As we mentioned, the Access Runway also offers the MK Access app, which has come a long way since it first launched on the Bradshaw. It's here where you'll find "Looks", along with the My Social, My Modes, My Settings and My Next features. The My Next feature, for example, allows you to set a date for an event you might be looking forward to - be that a trip, a party, an anniversary, and so forth - and you'll then be reminded when it's coming up.
The Michael Kors Access Runway is a fabulous smartwatch. It's the perfect device for those after stylish wrist-wear with solid performance and plenty of features, from its solid waterproof build to its heart-rate monitoring.
However, the battery life could certainly be far better and the Wi-Fi connectivity can be a little glitchy. Its fitness-focused features also seem a little mis-matched for something so fashion-focused, so if you're looking to go sporty then we'd turn your attention to a Garmin or even a Fitbit tracker.
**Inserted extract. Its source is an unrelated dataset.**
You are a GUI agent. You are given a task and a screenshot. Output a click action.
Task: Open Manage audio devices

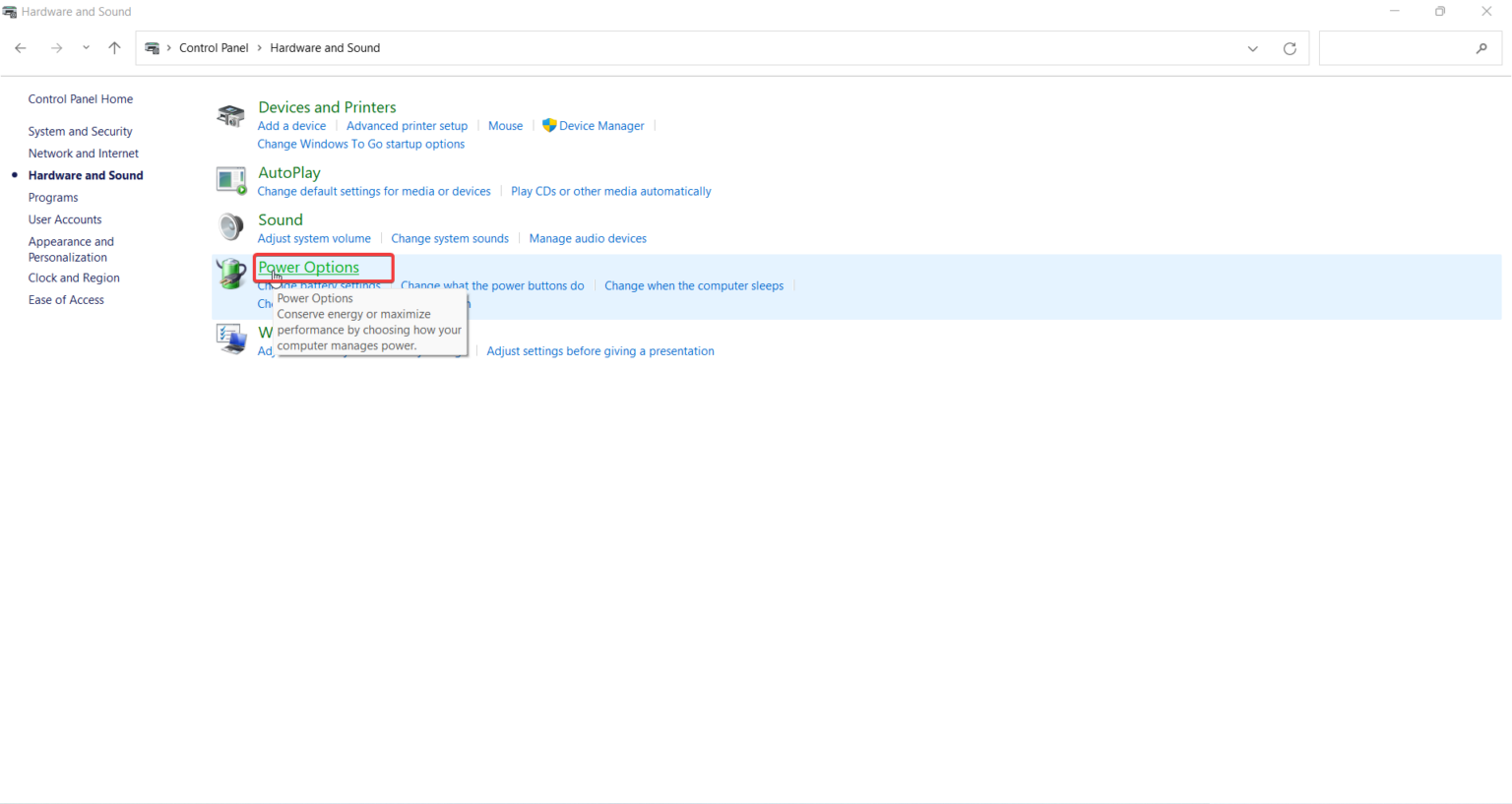pos(587,238)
It won't be for everyone, but for the Kors fan this watch is everything you could want.
Samsung Galaxy Watch
The Samsung Galaxy Watch continues the tradition set by its predecessors: it's a well-made, easy to use, durable and attractive. Its four-days-per-charge battery life is mighty impressive, though as it runs on Tizen OS it does lack apps compared to the Access Runway and other Wear OS devices.
Apple Watch Series 4
With a bigger and more immersive screen than ever before, the fourth-gen Apple Watch is a step beyond its predecessor for iPhone users. A thinner design and other design tweaks, plus updated software, makes for a more rounded overall experience too. As the smartwatch all-rounder, there's nothing better than the Apple Watch Series 4 - unless you're an Android user, in which case it's bordering on useless.